Baba ilk olarak çocuğun annesini seçerken dikkat edecek. Namaz kılmayan, örtünmeyen, mini etek giyen kadınları tercih eder, çocuk böyle bir anneden doğar ise ahirette o çocuk babasının yakasına yapışacak” dedi.

Teslim edilen çocuklara neler yapıldığını gördük.

Türkiye şeyhler, müritler, mensuplar ülkesi değildir.

Yıkıl densiz!..

İSTİFA

Ermenistan Cumhurbaşkanı Sarkisyan görev süresine daha üç yıl varken istifa etti.

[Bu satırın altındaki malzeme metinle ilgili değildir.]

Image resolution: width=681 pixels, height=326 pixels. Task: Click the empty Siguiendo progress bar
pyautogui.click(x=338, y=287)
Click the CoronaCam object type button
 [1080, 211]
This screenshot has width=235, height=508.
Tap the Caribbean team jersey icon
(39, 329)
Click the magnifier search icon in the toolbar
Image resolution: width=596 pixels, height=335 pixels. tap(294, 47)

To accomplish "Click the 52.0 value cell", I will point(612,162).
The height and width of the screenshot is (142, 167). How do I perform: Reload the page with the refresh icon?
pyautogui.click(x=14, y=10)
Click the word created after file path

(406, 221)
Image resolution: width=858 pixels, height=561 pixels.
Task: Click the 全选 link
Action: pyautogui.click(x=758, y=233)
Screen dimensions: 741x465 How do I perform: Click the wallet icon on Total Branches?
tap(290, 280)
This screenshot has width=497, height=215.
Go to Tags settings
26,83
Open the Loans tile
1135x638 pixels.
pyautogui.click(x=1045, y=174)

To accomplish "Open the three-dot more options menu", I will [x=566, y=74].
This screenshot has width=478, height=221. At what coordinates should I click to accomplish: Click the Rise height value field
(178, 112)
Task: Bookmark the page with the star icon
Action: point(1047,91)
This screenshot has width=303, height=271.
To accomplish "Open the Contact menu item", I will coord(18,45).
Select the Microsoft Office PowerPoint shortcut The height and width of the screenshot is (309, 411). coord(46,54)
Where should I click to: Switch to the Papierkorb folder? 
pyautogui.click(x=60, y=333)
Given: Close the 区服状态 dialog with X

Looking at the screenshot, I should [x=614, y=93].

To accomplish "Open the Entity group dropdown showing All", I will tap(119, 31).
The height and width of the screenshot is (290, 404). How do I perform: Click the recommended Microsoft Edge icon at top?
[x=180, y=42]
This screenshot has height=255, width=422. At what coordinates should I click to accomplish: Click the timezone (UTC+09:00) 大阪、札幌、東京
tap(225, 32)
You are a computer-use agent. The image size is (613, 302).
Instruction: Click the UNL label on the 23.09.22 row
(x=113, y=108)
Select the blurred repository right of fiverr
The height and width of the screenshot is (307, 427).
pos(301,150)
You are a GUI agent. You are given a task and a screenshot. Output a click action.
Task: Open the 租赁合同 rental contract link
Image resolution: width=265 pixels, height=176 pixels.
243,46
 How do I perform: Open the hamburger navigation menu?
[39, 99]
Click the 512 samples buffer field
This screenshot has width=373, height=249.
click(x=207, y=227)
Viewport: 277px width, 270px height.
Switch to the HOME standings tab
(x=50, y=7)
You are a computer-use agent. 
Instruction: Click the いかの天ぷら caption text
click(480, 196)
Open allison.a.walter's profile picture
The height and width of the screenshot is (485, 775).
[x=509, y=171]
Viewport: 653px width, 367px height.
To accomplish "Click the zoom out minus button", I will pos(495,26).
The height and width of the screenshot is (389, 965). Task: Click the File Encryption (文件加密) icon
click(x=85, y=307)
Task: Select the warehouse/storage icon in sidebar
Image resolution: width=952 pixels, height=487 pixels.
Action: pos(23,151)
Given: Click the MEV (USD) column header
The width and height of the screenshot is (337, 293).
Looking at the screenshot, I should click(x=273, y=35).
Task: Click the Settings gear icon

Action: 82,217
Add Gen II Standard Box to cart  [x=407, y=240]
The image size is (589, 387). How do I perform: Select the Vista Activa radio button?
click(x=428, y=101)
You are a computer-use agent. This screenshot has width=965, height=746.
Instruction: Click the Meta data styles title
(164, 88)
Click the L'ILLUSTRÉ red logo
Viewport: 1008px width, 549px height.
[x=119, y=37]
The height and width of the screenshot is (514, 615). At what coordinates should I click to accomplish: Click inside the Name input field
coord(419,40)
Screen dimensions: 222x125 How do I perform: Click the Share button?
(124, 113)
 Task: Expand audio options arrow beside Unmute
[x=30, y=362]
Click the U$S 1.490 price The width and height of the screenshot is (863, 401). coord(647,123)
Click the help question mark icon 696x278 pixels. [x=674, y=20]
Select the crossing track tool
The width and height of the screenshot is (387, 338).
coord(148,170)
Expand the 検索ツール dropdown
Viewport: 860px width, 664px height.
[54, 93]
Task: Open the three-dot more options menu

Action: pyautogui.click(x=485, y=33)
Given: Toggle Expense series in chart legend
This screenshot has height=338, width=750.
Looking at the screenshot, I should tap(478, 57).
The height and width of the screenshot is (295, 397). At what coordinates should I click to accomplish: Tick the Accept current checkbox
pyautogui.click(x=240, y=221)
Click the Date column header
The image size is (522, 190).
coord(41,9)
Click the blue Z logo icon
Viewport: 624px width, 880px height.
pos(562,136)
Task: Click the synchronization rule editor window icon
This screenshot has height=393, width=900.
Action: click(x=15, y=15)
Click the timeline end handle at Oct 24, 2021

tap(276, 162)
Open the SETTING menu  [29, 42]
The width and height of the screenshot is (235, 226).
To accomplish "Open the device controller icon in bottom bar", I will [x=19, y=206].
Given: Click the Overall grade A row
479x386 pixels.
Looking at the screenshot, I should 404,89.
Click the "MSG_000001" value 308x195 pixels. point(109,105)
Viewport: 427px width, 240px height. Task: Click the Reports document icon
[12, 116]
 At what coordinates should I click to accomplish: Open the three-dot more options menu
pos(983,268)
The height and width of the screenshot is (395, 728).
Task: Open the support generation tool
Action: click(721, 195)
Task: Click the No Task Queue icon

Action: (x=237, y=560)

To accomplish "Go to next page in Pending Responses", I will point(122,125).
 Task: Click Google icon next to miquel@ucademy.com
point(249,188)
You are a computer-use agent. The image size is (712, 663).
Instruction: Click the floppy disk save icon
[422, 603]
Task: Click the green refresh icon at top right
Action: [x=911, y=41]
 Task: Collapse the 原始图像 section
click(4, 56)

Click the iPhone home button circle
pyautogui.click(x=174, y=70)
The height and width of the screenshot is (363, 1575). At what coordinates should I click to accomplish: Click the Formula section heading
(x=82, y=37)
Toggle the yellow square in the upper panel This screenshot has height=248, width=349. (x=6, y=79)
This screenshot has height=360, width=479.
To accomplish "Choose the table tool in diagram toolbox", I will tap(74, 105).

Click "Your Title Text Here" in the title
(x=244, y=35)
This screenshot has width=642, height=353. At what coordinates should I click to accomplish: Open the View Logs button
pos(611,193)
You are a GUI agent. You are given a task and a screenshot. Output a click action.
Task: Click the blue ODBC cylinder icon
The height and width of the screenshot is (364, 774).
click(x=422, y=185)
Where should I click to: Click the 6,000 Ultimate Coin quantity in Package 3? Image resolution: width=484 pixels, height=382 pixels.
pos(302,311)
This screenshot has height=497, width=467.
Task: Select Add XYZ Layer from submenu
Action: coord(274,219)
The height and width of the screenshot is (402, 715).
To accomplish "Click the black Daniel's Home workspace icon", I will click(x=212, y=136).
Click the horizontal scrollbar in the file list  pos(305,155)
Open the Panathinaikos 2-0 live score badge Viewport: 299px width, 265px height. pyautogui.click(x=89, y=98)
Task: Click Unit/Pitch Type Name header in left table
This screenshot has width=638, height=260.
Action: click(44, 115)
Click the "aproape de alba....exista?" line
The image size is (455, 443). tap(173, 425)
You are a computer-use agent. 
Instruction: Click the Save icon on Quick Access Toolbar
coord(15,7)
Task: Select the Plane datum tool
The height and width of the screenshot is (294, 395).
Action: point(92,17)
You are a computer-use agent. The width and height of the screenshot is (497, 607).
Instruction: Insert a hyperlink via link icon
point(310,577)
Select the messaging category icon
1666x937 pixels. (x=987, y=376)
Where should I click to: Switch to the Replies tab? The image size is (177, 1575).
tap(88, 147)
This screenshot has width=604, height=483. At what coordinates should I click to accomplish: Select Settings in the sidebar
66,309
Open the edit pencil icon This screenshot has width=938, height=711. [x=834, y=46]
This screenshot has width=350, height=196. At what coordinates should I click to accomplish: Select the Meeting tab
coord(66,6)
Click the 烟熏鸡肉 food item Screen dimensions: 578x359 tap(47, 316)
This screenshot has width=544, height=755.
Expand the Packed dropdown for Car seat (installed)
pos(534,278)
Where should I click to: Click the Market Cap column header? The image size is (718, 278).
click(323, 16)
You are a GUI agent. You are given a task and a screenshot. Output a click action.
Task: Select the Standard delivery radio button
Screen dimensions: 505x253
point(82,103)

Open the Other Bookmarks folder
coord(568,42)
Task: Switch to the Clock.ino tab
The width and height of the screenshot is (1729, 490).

Bizde üç yıl daha kalmak için üç yüz takla atarlar…

YARDIM

RTE bir kararname ile Afganistan halkına yardım başlattı.

Türk halkı Afganistan’a gidip yardımdan yararlanabilir…

ÇÖKÜŞ

İstanbul Havalimanı’nın kargo binası çatısı çöktü.

AKP yapar…

AÇILIM

Kılıçdaroğlu, ”Bu ülkeye demokrasi gelecekse, demokrasi olacaksa, herkes kimliğinden, inancından ötürü ötekileştirilmeyecekse bunun yolu Diyarbakır’dan geçer.”

YCHP’den  Y-açılım
****

YAŞAR NURİ ÖZTÜRK’ten                       :

  • Haram yiyen pis bir ağızla çekilmiş besmele Allah’a hakarettir.